The case concerns the Czech delegation to the NATO summit in Ankara on 7–8 July. Pavel, a former chief of the Czech general staff and former chairman of NATO’s Military Committee, had sought to lead the delegation. The government of Prime Minister Andrej Babiš decided instead that the delegation would be led by the cabinet, excluding the president.
The presidential office said on Tuesday that Pavel had turned to the Constitutional Court in a dispute over the scope of his authority. The court has confirmed receipt of the complaint, but it is not clear whether it will rule before the summit takes place.
The immediate question is procedural: whether the Czech head of state or the government should represent the country at a NATO summit. The wider issue is more consequential. The dispute comes at a time when NATO members are under renewed pressure over defence spending, long-term support for Ukraine and the distribution of responsibility between European allies and the United States.
Pavel has argued that his exclusion breaks with established practice. Czech presidents have traditionally represented the country at NATO summits, with only limited exceptions. The government maintains that foreign and defence policy falls within its constitutional authority and that the cabinet must be able to defend its own position at the summit, including on defence expenditure.
That distinction matters because Prague is not entering the Ankara meeting with a settled defence-policy position. The Czech Republic has already come under scrutiny after the government acknowledged that it would again miss NATO’s two per cent defence-spending target, while aiming to meet it from 2027. The issue is politically sensitive because NATO allies have been moving towards higher spending commitments after Russia’s full-scale invasion of Ukraine and amid uncertainty over future US force posture in Europe.
Pavel has been one of the clearest Czech advocates of military support for Ukraine. His presidency has been associated with Prague’s artillery ammunition initiative, designed to source shells for Kyiv from outside Europe. Babiš’s government has taken a more cautious line on some Ukraine-related commitments and has faced criticism over defence budget choices.
The result is that the NATO delegation dispute is not simply a contest over protocol. It reflects a deeper argument about who speaks for the Czech Republic on security policy, how strongly Prague should align itself with Ukraine’s war effort, and how it should respond to alliance pressure on defence spending.

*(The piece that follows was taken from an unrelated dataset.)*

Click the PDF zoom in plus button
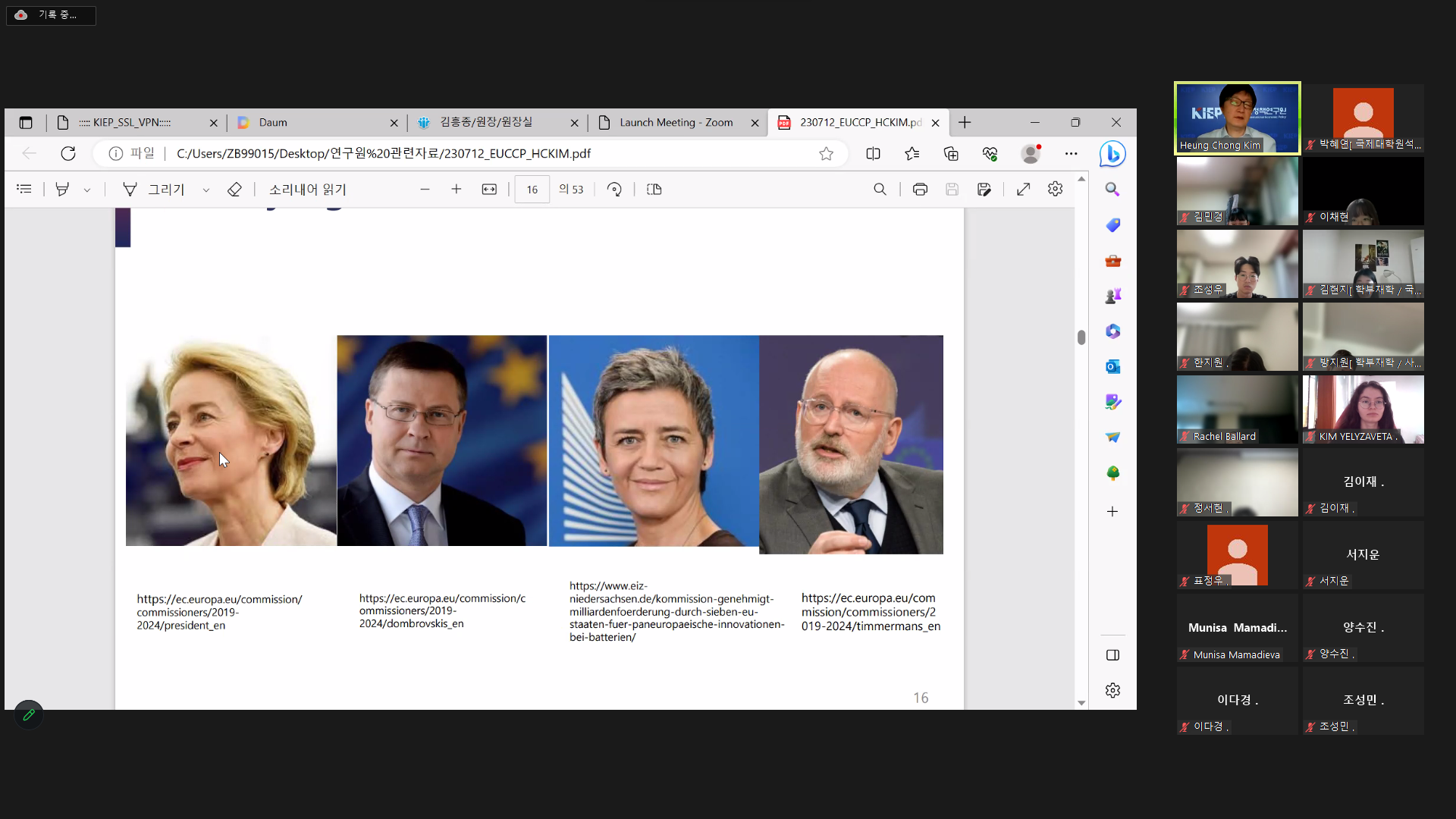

The timing gives the dispute additional weight. NATO summits are used by heads of state and government to set political direction for the Alliance. The Ankara meeting is expected to address burden-sharing, deterrence, defence-industrial capacity and support for Ukraine. A constitutional argument inside an eastern-flank member state therefore has relevance beyond Prague.
For allies, the practical issue is clarity. NATO functions through national commitments made by governments, but presidents and heads of state often play a central role in representing strategic continuity. In the Czech case, the president has military and alliance credentials that are unusually strong. Pavel chaired NATO’s Military Committee from 2015 to 2018, giving him a profile inside the alliance that extends beyond domestic Czech politics.

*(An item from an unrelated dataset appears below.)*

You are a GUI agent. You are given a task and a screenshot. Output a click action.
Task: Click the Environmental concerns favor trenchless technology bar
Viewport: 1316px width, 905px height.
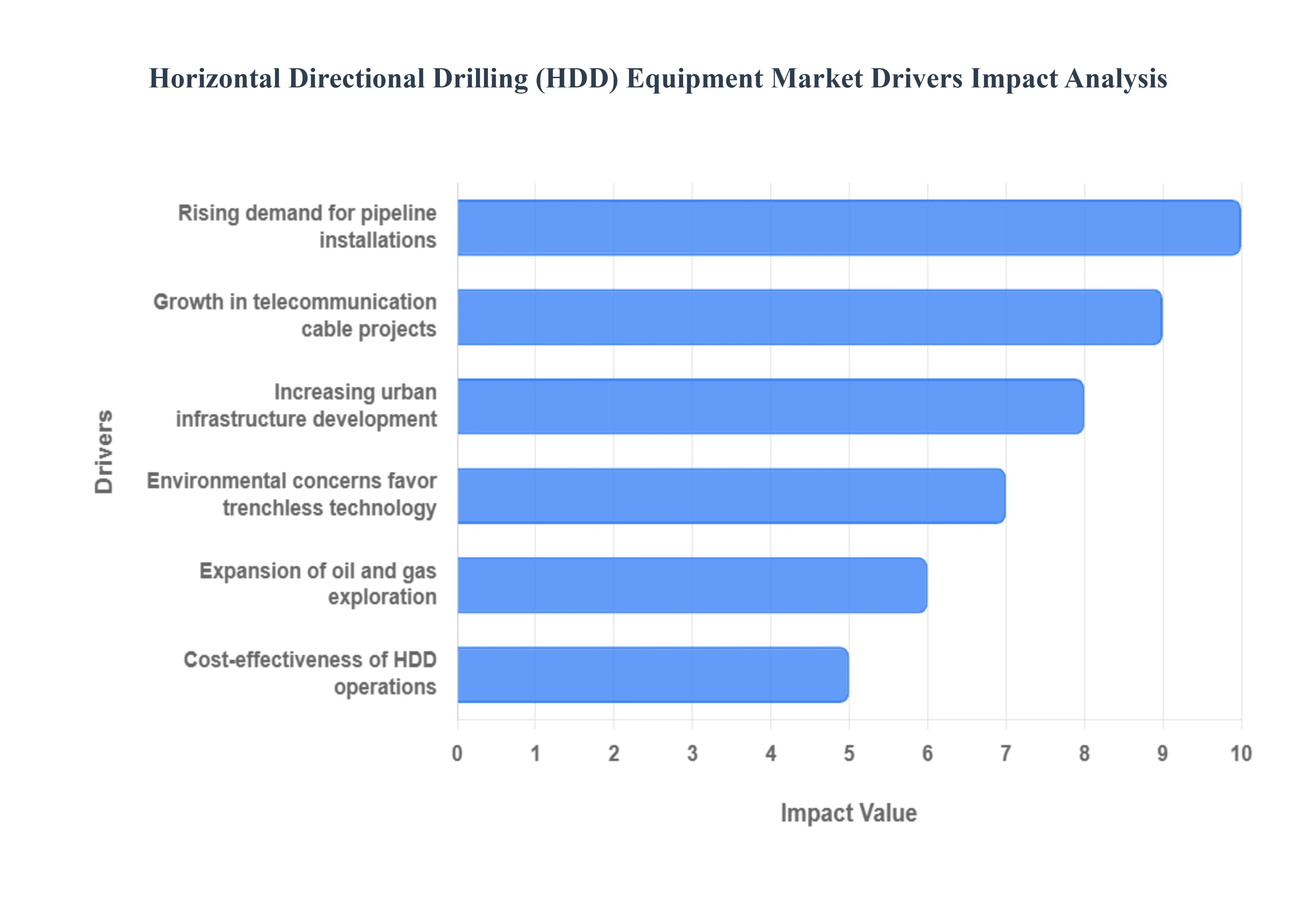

The government’s position is also not without constitutional logic. Cabinets are politically accountable for budgets, procurement, international commitments and the implementation of alliance obligations. If the government must defend its spending plans and policy line, it can argue that it should lead the delegation.
The court case will therefore test an unresolved boundary in Czech foreign-policy practice. A ruling before the Ankara summit would clarify who has the authority to represent the country in the immediate term. A delayed ruling would leave the dispute politically unresolved while the summit proceeds.

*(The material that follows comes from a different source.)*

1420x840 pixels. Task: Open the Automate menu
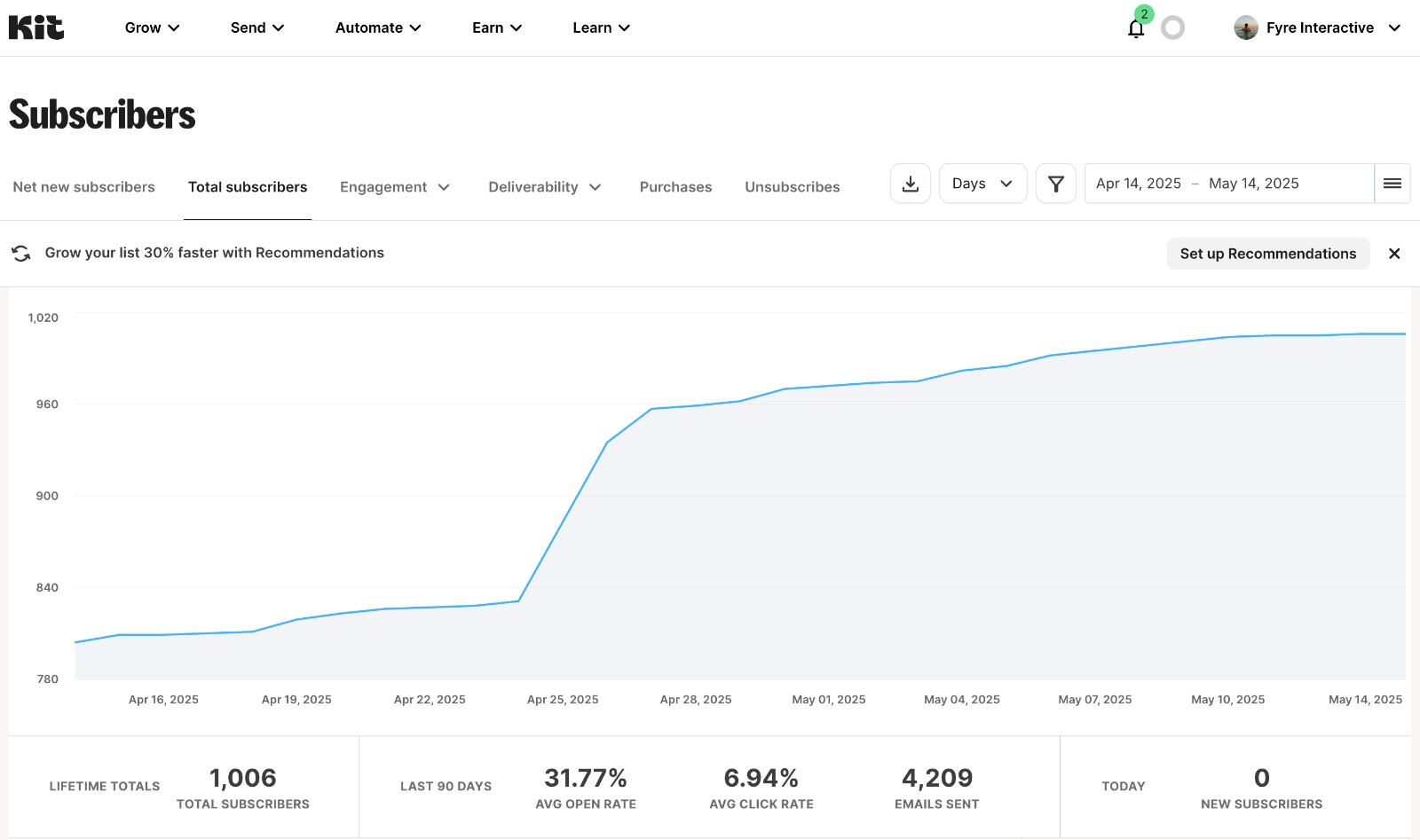(x=376, y=27)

Either outcome carries risk. If the president is excluded, allies will see a visible split between Prague’s head of state and government before a major NATO meeting. If the court intervenes quickly, the legal ruling itself could become part of the summit’s political context.
For the Czech Republic, the dispute is also a question of credibility. At a time when NATO is asking members to raise defence capacity and sustain support for Ukraine, internal disagreement over representation can obscure the country’s strategic message. The issue is not whether Prague remains inside the alliance consensus. It is whether its national position is presented with the clarity expected at a summit dealing with war, deterrence and future defence spending.
The constitutional complaint may appear narrow. In practice, it exposes a wider problem facing several European allies: domestic political conflict is increasingly intersecting with NATO planning, Ukraine policy and defence-budget commitments. In Prague, that intersection has now reached the country’s highest court.